To provide the highest standards of care, it is essential to regularly review the performance of the health care system and consider external audits. The Commonwealth Fund, which is a foundation that aims to create a high-performing framework in the U.S. and worldwide, can serve as an example. It regularly releases reports that consider the issues in various nations’ health care systems and the efforts that these countries are taking to address the problems. The specific document that will be used in this paper is the 2017 version, which discusses 18 different countries and provides distinct profiles for them. Though its focus is more on discussing the efforts to improve the current systems, it highlights two prominent issues that need to be addressed.
The first problem discussed in the report is the per capita health spending in the nation. Per Mossialos et al. (2017), the U.S. indicator is the highest in the world and growing at a rate of 4.9% between 2015 and 2016 despite the slowdowns caused by various cost reduction methods. The second prominent issue is the disparity in care in terms of both accessibility and quality. Mossialos et al. (2017) list initiatives such as federally qualified health centers, Medicaid, CHIP, and some provisions of the ACA, but they have not been able to eliminate the issue. While the author does not see any obvious way to address the first problem without a massive overhaul of the system, they may propose a change for the second one.
Disparities are generally considered in terms of race, ethnicity, gender, socioeconomic status, and other statistics. However, Collier-Stewart et al. (2018) argue that such rhetoric is divisive, leading to conflicts where these groups aim to secure a disproportionate degree of access rather than achieve equality, and frequently misleading. The selective choosing of statistics can obscure significant disparities, and Collier-Stewart et al. (2018) suggest that a unified health care framework is necessary to best address all possible concerns. As such, while specialized centers for care are likely still required, they should not become the norm. The ongoing development of accountable care organizations (ACOs) may contribute to such a model, encouraging interprofessional collaboration and focusing on the whole patient or community.
The DNP’s role in the policy that is necessary to achieve this change will involve establishing the notion’s viability and its support through advocacy. To that end, they will have to advance evidence-based practice, improve patient outcomes through collaboration, gather the information that proves the success of the model, and use it to influence policy. According to Chism (2016), it is the DNP’s task as the leader to “assimilate research, practice, and policy” to achieve the best results for the patients (p. 18). In addition to their professional work, they should understand the mechanisms through which they can affect policy creation.

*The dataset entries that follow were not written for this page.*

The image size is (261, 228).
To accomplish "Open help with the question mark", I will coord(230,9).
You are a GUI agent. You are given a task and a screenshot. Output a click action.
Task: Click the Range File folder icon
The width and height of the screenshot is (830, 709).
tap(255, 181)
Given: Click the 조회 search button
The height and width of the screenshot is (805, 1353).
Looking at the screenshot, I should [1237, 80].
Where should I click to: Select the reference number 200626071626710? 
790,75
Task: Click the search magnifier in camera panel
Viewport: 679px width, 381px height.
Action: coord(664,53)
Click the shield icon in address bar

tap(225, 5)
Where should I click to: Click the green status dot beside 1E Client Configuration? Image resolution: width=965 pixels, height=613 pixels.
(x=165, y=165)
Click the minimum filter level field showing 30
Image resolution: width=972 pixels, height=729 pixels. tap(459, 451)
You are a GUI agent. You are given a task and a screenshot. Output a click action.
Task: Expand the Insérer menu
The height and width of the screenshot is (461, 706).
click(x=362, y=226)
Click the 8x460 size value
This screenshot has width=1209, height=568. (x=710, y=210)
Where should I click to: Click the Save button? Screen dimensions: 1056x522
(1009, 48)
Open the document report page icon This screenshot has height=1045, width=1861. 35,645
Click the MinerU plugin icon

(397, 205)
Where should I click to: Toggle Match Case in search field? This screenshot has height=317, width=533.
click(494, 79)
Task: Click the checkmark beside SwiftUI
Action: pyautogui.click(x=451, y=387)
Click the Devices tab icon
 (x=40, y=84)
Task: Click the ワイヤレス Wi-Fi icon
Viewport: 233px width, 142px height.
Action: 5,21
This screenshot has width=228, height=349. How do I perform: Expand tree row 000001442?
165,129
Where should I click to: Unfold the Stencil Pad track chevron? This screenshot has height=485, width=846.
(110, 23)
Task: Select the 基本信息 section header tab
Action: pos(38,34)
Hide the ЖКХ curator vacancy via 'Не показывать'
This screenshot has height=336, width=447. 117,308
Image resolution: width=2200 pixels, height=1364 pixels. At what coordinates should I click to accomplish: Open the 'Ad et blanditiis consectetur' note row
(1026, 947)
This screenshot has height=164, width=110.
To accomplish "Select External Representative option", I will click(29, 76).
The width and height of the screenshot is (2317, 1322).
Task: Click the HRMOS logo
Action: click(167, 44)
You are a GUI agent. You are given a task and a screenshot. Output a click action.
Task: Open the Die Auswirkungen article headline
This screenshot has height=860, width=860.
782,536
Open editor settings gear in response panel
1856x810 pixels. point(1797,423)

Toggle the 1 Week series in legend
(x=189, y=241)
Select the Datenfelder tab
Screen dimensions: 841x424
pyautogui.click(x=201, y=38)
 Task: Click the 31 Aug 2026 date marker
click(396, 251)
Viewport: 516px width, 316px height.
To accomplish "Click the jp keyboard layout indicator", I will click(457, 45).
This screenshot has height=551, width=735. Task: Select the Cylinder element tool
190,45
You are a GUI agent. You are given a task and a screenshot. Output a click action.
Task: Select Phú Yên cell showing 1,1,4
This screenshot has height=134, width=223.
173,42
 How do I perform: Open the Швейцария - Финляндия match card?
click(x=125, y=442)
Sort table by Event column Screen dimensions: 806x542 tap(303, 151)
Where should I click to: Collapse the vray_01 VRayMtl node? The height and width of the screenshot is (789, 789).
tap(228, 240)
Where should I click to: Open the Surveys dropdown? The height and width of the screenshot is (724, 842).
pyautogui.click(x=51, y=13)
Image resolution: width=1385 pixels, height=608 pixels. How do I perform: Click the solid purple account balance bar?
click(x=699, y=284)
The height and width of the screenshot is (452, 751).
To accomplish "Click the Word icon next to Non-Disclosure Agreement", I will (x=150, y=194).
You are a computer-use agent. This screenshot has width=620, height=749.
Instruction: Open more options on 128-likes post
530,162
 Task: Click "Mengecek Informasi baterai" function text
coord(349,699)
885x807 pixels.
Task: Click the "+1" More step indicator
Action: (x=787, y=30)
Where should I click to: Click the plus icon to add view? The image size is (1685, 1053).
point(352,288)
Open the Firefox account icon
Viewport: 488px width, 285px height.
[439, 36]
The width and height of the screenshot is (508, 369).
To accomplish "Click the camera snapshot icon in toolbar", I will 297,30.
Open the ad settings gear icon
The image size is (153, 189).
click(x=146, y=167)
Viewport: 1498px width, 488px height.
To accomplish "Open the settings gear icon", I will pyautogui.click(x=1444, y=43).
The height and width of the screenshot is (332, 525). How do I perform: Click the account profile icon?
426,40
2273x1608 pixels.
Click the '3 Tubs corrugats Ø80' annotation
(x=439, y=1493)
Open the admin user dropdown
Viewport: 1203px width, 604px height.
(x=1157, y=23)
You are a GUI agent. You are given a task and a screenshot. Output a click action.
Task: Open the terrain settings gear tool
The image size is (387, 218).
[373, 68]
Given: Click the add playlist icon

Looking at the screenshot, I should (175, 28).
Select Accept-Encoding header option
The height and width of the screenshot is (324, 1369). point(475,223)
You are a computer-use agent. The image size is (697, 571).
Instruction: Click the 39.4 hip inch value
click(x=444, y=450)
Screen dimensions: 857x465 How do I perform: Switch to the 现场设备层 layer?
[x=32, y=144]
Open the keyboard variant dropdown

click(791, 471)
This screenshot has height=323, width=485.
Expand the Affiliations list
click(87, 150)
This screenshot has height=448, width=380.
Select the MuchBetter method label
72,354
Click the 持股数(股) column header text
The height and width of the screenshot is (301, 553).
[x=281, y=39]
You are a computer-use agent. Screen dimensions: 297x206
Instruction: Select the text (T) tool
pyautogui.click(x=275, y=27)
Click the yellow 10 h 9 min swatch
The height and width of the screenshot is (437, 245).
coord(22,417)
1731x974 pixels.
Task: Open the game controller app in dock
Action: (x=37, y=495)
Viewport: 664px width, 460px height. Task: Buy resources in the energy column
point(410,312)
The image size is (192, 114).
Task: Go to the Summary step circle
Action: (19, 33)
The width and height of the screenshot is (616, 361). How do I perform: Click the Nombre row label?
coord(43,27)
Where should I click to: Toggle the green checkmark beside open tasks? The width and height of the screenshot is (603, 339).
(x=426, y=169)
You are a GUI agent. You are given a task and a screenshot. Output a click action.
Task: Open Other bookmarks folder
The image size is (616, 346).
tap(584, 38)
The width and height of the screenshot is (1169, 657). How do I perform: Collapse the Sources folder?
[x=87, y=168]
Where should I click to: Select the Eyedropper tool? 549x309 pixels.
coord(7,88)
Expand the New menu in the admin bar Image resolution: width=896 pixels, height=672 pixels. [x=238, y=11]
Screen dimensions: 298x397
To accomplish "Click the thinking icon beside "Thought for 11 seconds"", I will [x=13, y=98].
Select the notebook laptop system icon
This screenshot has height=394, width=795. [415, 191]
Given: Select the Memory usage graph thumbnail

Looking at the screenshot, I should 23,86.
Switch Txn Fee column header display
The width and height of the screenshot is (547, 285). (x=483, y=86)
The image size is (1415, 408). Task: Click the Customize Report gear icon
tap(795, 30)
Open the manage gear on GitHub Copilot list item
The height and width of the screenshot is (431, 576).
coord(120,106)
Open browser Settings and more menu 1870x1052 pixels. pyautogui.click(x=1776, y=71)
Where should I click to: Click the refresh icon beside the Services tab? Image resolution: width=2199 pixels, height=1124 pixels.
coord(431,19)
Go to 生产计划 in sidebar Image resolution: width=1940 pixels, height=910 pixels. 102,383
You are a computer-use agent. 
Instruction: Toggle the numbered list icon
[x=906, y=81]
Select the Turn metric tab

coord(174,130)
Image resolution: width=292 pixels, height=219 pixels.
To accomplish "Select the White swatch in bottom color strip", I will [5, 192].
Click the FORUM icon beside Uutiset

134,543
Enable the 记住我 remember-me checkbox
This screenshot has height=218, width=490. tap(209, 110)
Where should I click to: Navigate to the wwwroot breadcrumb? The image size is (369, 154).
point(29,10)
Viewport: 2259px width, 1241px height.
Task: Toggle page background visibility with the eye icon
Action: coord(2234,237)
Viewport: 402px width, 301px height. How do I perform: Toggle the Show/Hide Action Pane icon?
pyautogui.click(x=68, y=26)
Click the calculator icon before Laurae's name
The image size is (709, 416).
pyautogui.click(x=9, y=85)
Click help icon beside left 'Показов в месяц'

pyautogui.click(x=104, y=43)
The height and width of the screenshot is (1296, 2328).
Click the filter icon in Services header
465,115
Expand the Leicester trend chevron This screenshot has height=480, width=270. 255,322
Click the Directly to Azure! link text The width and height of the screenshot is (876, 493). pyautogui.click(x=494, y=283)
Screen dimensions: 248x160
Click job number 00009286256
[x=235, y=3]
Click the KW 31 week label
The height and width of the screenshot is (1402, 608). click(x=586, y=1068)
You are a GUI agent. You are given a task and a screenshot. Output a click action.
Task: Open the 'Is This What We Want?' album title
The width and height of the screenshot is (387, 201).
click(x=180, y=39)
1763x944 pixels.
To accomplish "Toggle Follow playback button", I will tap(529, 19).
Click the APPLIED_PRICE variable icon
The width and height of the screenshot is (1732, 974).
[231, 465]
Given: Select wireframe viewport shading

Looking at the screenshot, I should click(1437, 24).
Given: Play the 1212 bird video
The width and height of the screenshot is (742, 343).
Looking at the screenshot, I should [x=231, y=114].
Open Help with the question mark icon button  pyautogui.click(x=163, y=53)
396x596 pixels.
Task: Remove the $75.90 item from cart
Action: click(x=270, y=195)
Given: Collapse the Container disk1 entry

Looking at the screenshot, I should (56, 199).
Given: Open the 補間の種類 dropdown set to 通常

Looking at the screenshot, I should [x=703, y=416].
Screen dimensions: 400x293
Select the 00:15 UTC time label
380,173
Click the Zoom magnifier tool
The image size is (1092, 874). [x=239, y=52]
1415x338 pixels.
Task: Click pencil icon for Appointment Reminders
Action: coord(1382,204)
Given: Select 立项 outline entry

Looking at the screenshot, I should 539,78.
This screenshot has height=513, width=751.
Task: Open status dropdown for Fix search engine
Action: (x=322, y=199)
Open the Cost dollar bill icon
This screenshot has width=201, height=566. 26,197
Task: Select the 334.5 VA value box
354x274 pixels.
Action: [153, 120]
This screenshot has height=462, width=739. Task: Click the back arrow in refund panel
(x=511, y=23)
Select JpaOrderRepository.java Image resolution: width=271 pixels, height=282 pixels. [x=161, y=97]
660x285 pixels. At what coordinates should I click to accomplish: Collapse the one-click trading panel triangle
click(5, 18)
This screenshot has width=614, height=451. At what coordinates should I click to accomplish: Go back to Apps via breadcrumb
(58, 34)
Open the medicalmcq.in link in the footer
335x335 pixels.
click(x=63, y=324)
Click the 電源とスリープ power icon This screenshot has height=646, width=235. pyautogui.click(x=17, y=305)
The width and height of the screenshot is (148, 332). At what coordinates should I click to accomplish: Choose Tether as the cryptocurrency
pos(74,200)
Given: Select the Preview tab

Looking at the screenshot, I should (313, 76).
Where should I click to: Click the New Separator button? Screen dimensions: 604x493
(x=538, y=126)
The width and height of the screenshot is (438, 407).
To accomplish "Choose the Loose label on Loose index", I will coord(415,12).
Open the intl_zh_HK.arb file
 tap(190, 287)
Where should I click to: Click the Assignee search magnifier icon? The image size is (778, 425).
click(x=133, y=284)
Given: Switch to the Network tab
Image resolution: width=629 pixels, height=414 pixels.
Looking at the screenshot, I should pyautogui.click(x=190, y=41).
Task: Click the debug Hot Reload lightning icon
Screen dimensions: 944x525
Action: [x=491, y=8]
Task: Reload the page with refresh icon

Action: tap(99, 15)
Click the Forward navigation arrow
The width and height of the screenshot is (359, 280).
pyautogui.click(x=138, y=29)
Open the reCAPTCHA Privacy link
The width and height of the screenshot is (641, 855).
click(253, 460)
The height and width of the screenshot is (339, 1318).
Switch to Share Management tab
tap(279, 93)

With that said, the process of expanding the reach of ACOs and gathering data about their performance will likely take considerable time. Throughout the period, the DNP will have to engage with the legislature to advance their position and develop an understanding of its workings for the eventual large-scale proposal. Examples include contacting local and state representatives, attending policy meetings, and participating as an advocate. Throughout these practices, the DNP will establish a position as an advocate and gain opportunities to contact influential lawmakers. As such, they will be able to expedite the process and improve the likelihood of adoption when they are ready to propose the change.
Chism, L. A. (2016). Overview of the Doctor of Nursing Practice degree. In L. A. Chism (Ed.), The Doctor of Nursing Practice: A guidebook for role development and professional issues (3rd ed.) (pp. 3-38). Jones & Bartlett Learning.
Collier-Stewart, S., Burston, B. C., Liu, D., & Mulligan, H. H. (2018). The challenges of health disparities: Implications and actions for health care professionals. Jones & Bartlett Learning.
Mossialos, E., Djordjevic, A., Osborn, R., & Sarnak, D. (Eds.). (2017). International profiles of health care systems. Web.